Working in a Petroleum Refinery Predicts Lower Lung Function Parameters
Aim of the study. To examine differences in lung function between petroleum refinery workers and office workers and to evaluate working in petroleum refinery as a predictor of the values of lung function parameters.
Methods. We performed a cross-sectional study including 90 male petroleum refinery workers, aged 32-60 years. In addition, 40 male office workers, aged 47-59 years were examined as a control. Evaluation of examined subjects included completion of a questionnaire on general and respiratory symptoms in the last 12 months and lung function testing (all parameters expressed in %predicted). Several multiple regression models were tested to examine the associations of working in a petroleum refinery to lung function parameters controlling for age, duration of employment, exposure duration, daily smoking, life-time smoking, and number of cigarettes per day.

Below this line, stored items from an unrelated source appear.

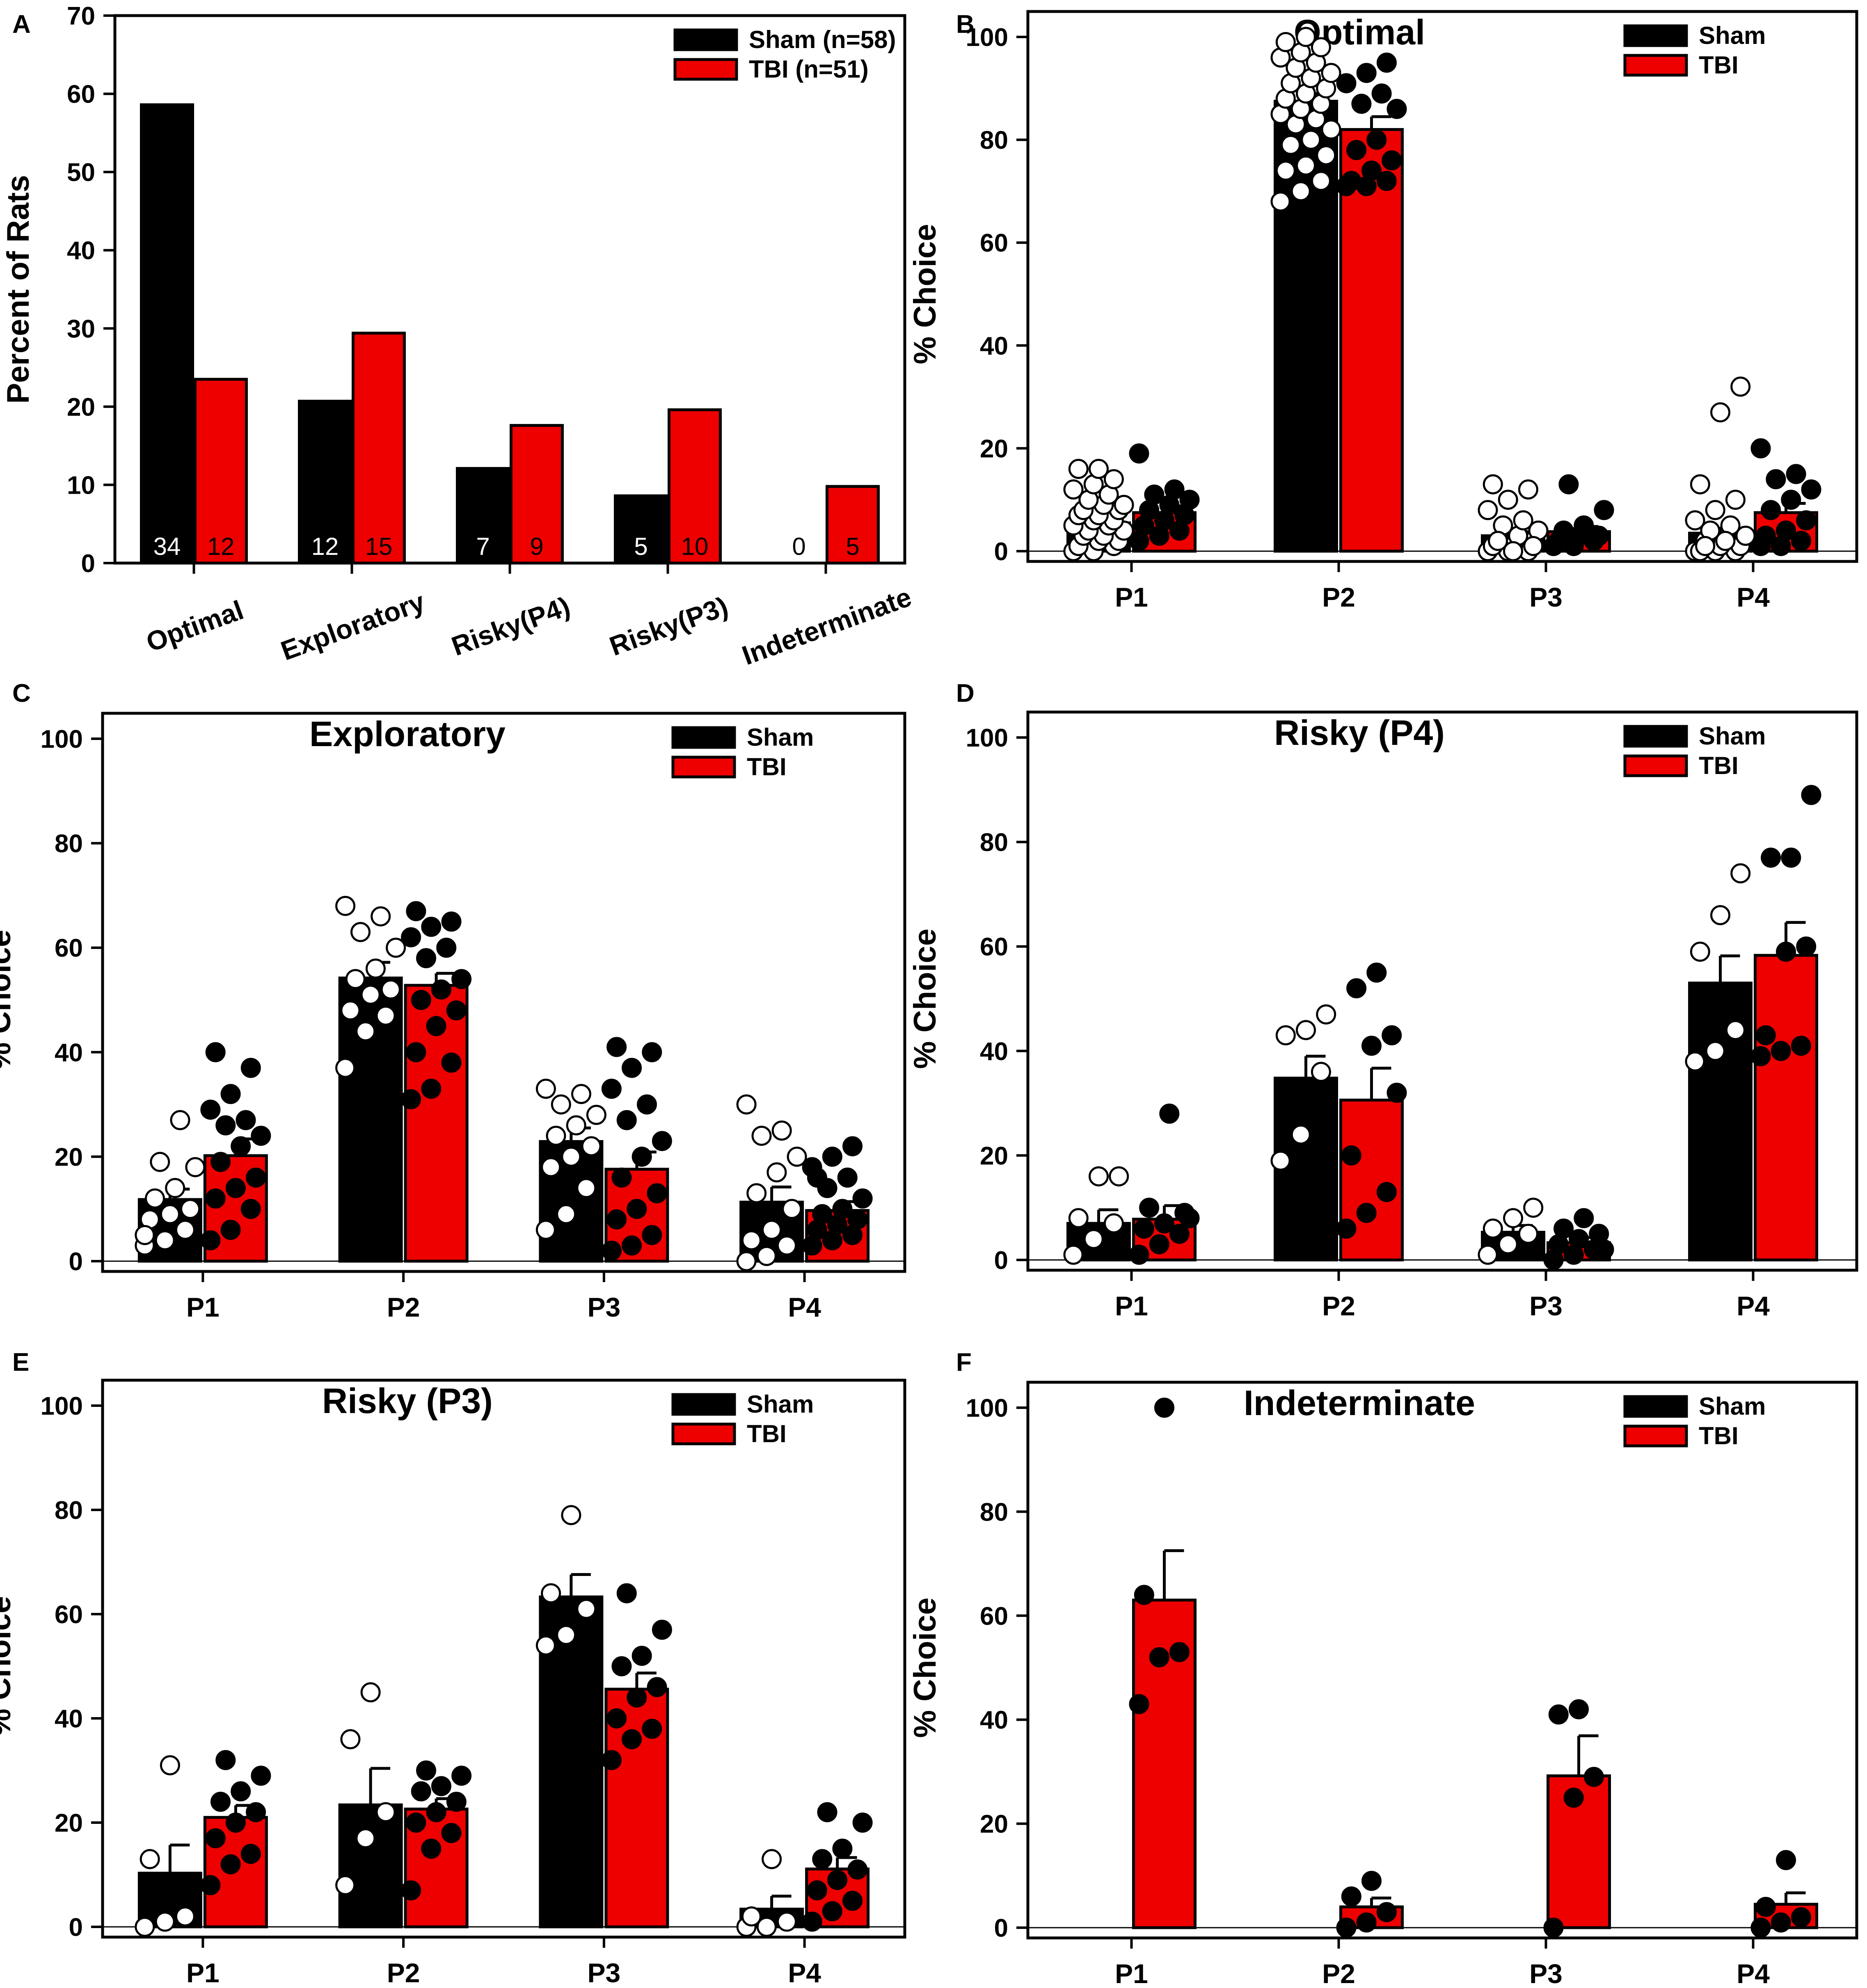  Describe the element at coordinates (221, 546) in the screenshot. I see `bar-count-label: 12` at that location.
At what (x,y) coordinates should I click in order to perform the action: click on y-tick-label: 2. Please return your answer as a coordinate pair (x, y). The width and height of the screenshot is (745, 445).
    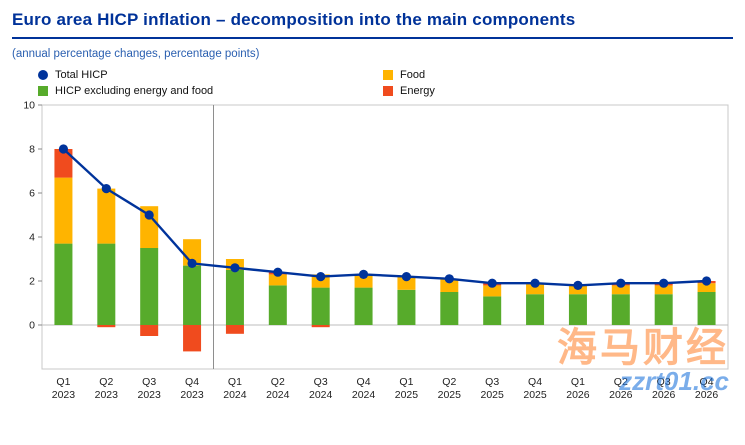
    Looking at the image, I should click on (32, 282).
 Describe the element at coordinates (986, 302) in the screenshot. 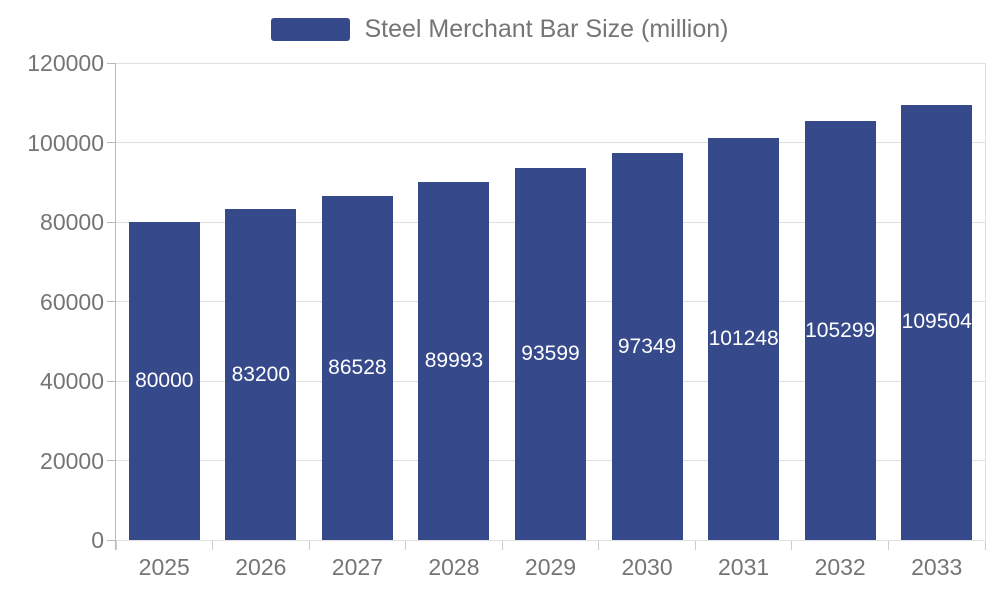

I see `plot-right-border` at that location.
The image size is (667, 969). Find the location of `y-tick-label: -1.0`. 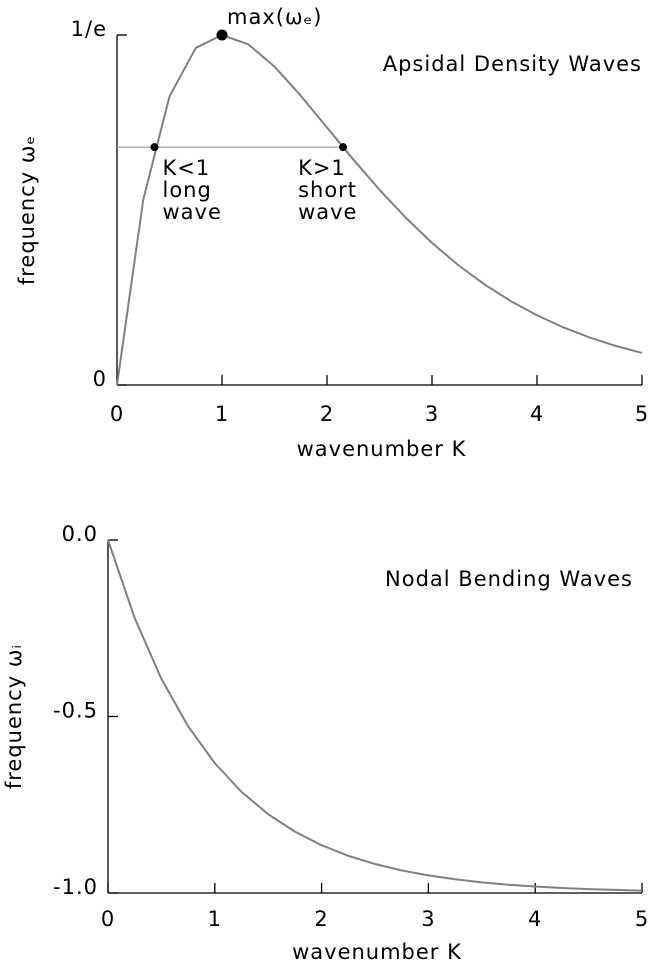

y-tick-label: -1.0 is located at coordinates (76, 887).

Results. Mean values of lung function parameters (FVC, FEV1, MEF75, MEF50 and MEF25) were similar in both groups. Mean FEV1/FVC value was significantly lower in petroleum refinery workers (83.13 ± 7.16) than in controls (87.1 ± 7.44) (t=-2.88; p=0,005). Multiple regression analysis showed that daily smoking (β = -.803) and cigarettes/day (β = -.507) were significant predictors of lower FEV1 (R2 = .09, ΔR2 = .08, ΔF=1.97, p=0.015). Working in a petroleum refinery (β = -.228) negatively predicted FEV1/FVC (R2 = .097, ΔR2 = .047, ΔF=6.36, p=0.013).
Conclusion. Our data suggest important role of specific occupational exposure, daily smoking, and number of cigarettes per day in the development of reduced lung function.